■ STATED PROBLEM A ■
In the records, from the start up to and including the line that contains "Action: coord(258,100)", substitute "capture" for every "screenshot" and write those lines out again, leaving everything else unchanged.

By Deepak Tripathi
President Barack Obama is having a bad time. The health reforms he so confidently promised have been bogged down in Congress for months; his Defense Secretary, Robert Gates, said the other day that the pledge to close the Guantanamo Bay prison camp by January 2010 would take longer to fulfill; Obama’s top general, Stanley McChrystal, appeared to break military discipline by openly demanding forty thousand extra US troop for the Afghan War, warning his commander-in-chief that otherwise the mission would fail; the award of the 2009 Nobel Peace Prize to President Obama brought more scorn and disbelief than congratulations and encouragement; it generated an odd unity of purpose between the Left and the Right, his erstwhile supporters and bitter adversaries out to destroy his young presidency; and two decades after the United States defeated its superpower adversary, a resurgent Russia made plain that sanctions against Iran over its suspicious-looking nuclear program were not acceptable to Moscow.
History is full of contradictions between what American presidents offered and could deliver. Upon the ratification of the United States Constitution in 1789, President George Washington spoke of ‘the eternal rules of order and right? and ?the preservation of sacred fire of liberty’ in his inauguration address. In fact, American Indians and black slaves were to endure white oppression for a further two hundred years. Two and a half centuries ago, history recorded that Abraham Lincoln abolished slavery in 1865. In truth, re-enslavement occurred quickly under different laws and slavery was to persist for another century.
In the early twenty-first century, many humans continue to live in extreme poverty and squalor in America and around the world, for which forces of globalization and free trade are responsible. Workers on meager wages and in unsafe conditions produce goods for the United States and other western societies. In contravention of the Universal Declaration of Human Rights, these men, women and children are modern-day slaves.
There are many examples that illustrate the limits of power of the mightiest. John Tirman in his book 100 Ways America is Screwing Up the World says, ‘When Harry Truman and Joseph Stalin kicked off the Cold War, they probably did not realize what a long game it would be.’
More than four decades and many ruinous conflicts later, the Soviet empire collapsed. American triumphalism did not last long either. By the end of the presidency of George W Bush, the most bellicose of the neoconservative generation had acknowledged the limits of American power and the talk of America’s ‘exceptionalism’ had become muted. The sense of vulnerability dwarfed claims of America’s status as the global hyperpower, with much of the insecurity emanating from the ruins of conflicts during and after the Cold War. It was a hollow victory.
John F Kennedy, in his inaugural address in 1961, pledged to ‘pay any price, bear any burden, meet any hardship, support any friend, oppose any foe, in order to assure the survival and the success of liberty.’ Yet the Central Intelligence Agency was in close liaison with the South Vietnamese generals who staged a coup in November 1963 and executed the nationalist president, Ngo Dinh Diem, three weeks before President Kennedy was himself assassinated.
Over the next twelve years, the military rulers of South Vietnam ran a brutal, corrupt and incompetent regime. America bombed areas bordering the South, then throughout Cambodia, between 1969 and 1973. King Sihanouk of Cambodia was deposed in a pro-US coup by General Lon Nol, whose brutal regime fell to communists in 1975. America, a nuclear superpower, with the capacity to obliterate its adversaries in Indo-China withdrew its forces from the region, wounded. The region fell under communist rule.

(Records of locating words and elements)
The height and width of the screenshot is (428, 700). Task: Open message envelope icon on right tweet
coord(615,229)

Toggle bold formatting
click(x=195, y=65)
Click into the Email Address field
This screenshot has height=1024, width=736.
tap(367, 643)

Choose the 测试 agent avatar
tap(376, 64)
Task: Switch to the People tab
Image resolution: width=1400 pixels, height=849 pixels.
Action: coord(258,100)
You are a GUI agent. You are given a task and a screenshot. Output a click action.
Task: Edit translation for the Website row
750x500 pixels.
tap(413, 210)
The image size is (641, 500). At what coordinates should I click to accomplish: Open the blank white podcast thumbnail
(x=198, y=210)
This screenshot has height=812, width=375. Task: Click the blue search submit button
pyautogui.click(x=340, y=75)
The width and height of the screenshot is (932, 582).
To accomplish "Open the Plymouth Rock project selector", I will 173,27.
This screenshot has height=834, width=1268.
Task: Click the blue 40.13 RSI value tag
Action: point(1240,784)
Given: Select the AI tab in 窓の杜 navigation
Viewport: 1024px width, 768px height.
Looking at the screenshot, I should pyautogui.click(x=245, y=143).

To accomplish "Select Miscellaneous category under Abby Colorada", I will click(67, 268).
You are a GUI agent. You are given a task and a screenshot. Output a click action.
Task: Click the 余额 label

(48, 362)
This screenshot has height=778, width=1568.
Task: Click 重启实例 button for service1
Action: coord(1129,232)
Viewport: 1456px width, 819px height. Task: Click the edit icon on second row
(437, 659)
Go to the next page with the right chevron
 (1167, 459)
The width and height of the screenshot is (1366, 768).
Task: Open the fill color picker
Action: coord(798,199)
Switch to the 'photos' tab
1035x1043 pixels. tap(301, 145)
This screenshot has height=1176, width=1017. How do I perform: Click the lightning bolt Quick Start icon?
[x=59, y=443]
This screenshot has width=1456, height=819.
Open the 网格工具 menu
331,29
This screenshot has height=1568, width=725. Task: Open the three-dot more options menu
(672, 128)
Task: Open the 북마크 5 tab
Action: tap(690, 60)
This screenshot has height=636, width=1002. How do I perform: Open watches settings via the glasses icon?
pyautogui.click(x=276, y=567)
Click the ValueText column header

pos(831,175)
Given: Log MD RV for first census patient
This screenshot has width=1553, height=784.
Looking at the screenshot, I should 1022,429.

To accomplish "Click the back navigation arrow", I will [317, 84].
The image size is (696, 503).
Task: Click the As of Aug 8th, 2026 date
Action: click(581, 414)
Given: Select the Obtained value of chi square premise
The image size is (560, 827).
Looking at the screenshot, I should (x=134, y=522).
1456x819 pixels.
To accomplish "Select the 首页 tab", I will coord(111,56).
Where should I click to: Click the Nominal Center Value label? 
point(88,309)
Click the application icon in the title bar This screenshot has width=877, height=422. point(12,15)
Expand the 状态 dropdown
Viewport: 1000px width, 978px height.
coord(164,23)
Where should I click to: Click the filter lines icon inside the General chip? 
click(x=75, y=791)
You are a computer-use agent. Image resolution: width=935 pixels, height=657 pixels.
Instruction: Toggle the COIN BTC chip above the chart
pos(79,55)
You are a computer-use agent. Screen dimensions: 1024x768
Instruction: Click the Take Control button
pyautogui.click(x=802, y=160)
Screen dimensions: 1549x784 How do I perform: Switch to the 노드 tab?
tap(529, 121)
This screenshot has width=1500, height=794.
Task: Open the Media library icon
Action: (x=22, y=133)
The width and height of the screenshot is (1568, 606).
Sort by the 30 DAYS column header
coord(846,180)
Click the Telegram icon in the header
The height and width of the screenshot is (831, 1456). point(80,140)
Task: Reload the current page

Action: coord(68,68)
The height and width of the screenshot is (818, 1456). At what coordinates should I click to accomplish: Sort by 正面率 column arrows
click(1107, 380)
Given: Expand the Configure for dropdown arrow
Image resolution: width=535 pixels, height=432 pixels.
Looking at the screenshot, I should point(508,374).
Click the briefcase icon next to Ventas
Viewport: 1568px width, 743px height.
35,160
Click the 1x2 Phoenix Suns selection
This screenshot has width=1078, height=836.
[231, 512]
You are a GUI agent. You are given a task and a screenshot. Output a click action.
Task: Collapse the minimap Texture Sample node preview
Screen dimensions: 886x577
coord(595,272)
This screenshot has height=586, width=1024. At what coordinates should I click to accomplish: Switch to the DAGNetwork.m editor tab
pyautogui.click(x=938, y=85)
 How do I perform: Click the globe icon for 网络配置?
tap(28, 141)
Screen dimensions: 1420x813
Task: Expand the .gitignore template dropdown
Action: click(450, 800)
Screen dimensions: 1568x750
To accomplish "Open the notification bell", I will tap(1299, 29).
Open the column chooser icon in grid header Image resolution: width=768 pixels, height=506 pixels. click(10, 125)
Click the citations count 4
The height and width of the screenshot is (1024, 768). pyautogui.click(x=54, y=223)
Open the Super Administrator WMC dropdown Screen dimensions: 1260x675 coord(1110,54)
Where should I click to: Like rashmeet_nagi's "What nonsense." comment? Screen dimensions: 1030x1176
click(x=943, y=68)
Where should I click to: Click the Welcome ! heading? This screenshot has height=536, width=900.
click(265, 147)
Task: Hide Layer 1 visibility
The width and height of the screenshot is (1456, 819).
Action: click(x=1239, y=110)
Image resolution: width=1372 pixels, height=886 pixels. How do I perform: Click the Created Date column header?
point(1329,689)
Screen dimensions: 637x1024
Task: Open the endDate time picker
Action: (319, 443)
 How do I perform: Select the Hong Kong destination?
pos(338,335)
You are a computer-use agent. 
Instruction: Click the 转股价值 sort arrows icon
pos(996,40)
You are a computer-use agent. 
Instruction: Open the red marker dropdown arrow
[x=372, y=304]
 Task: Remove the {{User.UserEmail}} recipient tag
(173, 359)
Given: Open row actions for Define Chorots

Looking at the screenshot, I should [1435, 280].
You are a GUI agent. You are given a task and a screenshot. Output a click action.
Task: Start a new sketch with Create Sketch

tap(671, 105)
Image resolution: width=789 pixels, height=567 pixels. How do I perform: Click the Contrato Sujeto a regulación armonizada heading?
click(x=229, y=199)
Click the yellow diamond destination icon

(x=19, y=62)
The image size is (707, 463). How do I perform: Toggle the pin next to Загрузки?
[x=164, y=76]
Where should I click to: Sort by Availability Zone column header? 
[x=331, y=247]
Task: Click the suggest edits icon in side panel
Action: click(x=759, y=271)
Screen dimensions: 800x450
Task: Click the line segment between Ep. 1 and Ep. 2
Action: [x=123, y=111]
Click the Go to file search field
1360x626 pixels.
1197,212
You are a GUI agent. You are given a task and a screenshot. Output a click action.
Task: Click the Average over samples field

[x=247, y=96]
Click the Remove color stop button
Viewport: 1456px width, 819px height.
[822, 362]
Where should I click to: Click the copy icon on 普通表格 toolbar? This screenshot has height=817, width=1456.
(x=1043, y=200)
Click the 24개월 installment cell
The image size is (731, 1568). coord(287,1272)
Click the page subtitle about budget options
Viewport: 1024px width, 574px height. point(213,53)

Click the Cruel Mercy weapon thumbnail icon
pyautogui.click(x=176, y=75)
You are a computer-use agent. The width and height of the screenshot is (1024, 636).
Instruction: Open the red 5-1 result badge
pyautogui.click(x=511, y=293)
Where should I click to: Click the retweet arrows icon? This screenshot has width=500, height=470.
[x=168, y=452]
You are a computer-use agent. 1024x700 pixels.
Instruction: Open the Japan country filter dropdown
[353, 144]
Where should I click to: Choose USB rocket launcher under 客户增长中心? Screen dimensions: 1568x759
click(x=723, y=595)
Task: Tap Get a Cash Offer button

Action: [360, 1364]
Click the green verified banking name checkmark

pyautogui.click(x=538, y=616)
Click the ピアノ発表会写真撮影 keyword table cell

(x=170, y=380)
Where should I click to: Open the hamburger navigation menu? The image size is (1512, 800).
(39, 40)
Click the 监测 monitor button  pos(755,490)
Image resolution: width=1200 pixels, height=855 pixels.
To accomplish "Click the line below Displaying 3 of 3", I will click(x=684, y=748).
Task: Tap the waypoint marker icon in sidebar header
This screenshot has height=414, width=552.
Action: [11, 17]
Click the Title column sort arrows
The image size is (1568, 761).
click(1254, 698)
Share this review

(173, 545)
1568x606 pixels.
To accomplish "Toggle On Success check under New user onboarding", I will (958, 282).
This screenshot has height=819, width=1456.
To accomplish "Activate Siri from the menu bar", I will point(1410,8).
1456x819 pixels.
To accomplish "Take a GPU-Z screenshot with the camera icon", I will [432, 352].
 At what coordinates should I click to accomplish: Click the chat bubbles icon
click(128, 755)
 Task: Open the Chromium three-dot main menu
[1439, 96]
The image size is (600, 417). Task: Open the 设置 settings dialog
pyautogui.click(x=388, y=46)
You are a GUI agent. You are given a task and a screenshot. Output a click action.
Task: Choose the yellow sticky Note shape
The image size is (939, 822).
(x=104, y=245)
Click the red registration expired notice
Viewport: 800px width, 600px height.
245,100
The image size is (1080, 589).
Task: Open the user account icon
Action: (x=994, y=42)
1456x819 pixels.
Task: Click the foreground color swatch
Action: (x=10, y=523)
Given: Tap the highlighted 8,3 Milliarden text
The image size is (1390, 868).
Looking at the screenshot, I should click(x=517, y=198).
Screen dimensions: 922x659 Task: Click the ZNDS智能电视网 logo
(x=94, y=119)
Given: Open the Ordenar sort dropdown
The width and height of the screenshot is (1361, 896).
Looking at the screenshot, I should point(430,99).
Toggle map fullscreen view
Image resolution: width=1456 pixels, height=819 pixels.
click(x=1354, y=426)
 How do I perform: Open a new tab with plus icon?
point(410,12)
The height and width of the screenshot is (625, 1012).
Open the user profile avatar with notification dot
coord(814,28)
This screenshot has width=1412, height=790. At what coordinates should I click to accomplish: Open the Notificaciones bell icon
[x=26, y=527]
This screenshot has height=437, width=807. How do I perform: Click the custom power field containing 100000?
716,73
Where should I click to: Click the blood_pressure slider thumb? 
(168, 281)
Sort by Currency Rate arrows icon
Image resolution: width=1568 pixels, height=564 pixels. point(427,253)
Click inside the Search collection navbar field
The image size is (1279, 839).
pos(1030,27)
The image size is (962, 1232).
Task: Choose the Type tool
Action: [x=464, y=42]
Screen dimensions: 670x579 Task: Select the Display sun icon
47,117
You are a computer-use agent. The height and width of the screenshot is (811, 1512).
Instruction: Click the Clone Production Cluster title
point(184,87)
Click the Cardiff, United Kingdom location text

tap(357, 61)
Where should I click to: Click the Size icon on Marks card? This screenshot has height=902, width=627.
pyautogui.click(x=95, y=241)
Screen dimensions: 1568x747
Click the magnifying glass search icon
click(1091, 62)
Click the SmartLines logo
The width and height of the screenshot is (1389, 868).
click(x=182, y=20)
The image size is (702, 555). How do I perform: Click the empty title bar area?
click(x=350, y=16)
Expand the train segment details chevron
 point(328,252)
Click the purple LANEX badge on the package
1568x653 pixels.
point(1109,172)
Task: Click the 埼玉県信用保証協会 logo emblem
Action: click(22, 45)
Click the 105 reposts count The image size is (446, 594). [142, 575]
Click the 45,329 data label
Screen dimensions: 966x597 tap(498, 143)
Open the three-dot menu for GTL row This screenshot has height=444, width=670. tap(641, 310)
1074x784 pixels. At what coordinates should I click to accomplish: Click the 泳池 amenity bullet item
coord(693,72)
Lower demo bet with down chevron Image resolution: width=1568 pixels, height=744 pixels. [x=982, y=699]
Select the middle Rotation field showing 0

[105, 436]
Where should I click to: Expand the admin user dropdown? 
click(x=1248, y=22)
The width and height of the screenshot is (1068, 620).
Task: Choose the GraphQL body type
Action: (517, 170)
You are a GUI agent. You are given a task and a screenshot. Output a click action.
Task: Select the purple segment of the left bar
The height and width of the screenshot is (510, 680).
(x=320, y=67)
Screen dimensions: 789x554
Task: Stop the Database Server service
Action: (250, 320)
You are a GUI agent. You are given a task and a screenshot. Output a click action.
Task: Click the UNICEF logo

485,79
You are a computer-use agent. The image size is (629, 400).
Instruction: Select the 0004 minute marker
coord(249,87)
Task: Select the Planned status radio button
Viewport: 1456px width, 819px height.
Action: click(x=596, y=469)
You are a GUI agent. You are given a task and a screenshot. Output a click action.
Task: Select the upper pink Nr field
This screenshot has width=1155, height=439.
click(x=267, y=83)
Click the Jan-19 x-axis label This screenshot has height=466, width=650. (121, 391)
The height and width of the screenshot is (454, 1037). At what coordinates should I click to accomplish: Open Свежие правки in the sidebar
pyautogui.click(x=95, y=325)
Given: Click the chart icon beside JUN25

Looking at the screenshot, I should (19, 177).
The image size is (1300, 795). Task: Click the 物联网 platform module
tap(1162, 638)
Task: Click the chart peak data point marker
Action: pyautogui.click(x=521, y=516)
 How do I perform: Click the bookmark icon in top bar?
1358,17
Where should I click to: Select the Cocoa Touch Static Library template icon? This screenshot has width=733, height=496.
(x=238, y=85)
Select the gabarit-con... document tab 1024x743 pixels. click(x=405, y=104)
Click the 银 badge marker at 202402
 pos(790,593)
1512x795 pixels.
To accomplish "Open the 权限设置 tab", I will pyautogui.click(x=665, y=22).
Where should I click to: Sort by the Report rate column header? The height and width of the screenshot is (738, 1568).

■ STATED PROBLEM B ■
According to the commentary on Obama's presidency, how many extra US troops did Stanley McChrystal demand for the Afghan War?

■ OUTPUT A ■
The height and width of the capture is (428, 700). Task: Open message envelope icon on right tweet
coord(615,229)

Toggle bold formatting
click(x=195, y=65)
Click into the Email Address field
This capture has height=1024, width=736.
tap(367, 643)

Choose the 测试 agent avatar
tap(376, 64)
Task: Switch to the People tab
Image resolution: width=1400 pixels, height=849 pixels.
Action: coord(258,100)

■ OUTPUT B ■
Forty thousand.